Ambient mroczny jak szwedzka noc polarna z elementami industrialu z krainy znanej z żelaznych rud. Kammerheit - ambientowy klasyk, który zaczynał dekadę temu albumem "The Starwheel", w tym roku ucieszył nas (metaforycznie, bardzo metaforycznie) nową płytą. "The Nest" jest tak samo hipnotyzująca i mroczna jak inne dzieła Pära Boströma, (tak naprawdę nazywa się pochodzący z Umeå muzyk). W każdej sekundzie zastanawiasz się skąd ten niepokój, przeczucie, że zaraz stanie się coś strasznego, a potem uświadamiasz sobie, że masz na sobie słuchawki i to muzyka wpompowuje w ciebie to uczucie.

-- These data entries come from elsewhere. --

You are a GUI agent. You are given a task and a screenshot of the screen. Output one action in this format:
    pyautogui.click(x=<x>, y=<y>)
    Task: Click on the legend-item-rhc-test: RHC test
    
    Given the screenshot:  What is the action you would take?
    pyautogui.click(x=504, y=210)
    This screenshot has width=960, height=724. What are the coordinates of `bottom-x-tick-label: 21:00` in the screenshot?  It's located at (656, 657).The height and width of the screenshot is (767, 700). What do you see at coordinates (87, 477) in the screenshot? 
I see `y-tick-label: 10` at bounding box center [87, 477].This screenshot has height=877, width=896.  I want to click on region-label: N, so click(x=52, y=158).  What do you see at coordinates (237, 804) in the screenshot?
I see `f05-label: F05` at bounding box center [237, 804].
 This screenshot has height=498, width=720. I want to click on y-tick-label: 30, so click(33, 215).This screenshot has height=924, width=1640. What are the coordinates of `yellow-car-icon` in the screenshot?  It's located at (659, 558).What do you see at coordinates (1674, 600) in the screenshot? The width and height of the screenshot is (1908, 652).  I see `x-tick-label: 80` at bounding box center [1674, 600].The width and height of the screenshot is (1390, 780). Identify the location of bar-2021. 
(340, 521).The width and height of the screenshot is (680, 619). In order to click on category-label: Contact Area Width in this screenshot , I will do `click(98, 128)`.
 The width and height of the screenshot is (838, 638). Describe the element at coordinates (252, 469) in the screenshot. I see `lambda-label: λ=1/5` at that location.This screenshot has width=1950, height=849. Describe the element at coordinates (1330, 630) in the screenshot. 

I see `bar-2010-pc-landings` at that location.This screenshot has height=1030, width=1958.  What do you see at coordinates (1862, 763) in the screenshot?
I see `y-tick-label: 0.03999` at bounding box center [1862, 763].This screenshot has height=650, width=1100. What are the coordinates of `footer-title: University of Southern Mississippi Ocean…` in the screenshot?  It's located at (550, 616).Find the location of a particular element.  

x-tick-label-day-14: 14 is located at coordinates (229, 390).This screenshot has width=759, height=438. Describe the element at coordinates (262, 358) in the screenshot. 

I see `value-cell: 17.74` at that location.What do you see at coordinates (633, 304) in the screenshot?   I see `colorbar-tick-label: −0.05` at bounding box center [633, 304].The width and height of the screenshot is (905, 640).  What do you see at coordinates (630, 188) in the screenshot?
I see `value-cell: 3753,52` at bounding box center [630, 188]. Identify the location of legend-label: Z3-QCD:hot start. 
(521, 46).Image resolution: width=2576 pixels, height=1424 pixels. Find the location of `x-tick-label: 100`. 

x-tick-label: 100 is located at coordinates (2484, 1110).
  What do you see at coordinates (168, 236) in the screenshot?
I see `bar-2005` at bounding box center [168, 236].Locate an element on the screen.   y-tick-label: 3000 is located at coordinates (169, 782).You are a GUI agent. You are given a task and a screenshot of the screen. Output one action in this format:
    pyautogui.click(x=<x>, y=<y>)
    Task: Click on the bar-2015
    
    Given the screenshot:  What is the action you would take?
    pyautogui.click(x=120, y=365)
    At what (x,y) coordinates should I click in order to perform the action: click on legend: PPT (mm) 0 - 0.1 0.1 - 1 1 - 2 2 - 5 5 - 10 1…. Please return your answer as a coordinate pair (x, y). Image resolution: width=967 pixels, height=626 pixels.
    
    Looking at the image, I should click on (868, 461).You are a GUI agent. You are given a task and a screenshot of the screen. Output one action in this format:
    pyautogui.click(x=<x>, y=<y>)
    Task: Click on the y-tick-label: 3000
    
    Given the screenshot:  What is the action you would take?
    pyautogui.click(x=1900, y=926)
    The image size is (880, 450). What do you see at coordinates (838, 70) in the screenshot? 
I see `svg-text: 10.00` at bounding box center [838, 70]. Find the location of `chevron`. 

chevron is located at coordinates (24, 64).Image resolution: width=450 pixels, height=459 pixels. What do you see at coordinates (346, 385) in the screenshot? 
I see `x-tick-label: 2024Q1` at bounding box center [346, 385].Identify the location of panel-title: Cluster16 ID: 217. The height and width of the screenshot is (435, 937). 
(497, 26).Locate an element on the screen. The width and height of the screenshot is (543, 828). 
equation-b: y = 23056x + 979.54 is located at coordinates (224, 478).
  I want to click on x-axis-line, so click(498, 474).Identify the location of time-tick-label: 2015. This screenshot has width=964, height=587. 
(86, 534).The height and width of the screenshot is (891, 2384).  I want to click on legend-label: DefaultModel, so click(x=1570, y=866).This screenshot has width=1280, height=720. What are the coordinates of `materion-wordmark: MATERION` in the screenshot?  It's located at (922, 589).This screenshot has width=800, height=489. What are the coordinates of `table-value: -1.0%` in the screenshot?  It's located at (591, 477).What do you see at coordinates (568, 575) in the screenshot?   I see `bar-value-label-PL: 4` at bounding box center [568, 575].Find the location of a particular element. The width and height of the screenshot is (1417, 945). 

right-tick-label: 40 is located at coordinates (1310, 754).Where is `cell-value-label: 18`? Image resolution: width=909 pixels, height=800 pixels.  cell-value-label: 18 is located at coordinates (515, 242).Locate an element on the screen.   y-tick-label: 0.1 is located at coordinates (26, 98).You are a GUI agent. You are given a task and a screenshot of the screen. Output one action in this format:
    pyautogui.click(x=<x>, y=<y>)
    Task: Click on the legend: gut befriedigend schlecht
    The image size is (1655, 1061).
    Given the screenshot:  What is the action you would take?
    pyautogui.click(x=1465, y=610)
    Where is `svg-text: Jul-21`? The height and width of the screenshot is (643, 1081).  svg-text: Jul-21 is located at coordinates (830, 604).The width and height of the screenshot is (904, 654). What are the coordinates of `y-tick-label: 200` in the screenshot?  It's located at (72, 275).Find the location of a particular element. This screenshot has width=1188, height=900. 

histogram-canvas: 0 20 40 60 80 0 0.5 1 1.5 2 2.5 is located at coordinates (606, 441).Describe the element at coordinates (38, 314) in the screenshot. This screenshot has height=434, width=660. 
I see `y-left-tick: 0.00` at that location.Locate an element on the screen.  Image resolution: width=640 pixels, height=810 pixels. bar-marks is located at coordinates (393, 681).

Muzyka ta ma żelazny posmak jak krew na języku.
"Za pomocą "The Nest" Pär zabiera nas na podziemną wędrówkę po ogromnych halach niedających się zmierzyć głębin i dzięki swojemu najnowszemu dziełu pokazuje po raz kolejny dlaczego stał się jednym z najbardziej szanowanych artystów dark ambientu". To fragment opisu płyty na Bandcampie. Nic tylko przytaknąć i dać się zamroczyć jego muzyką jeszcze chwilę albo sto lat.
"The Nest" kupić można za 26 zł (6 EUR).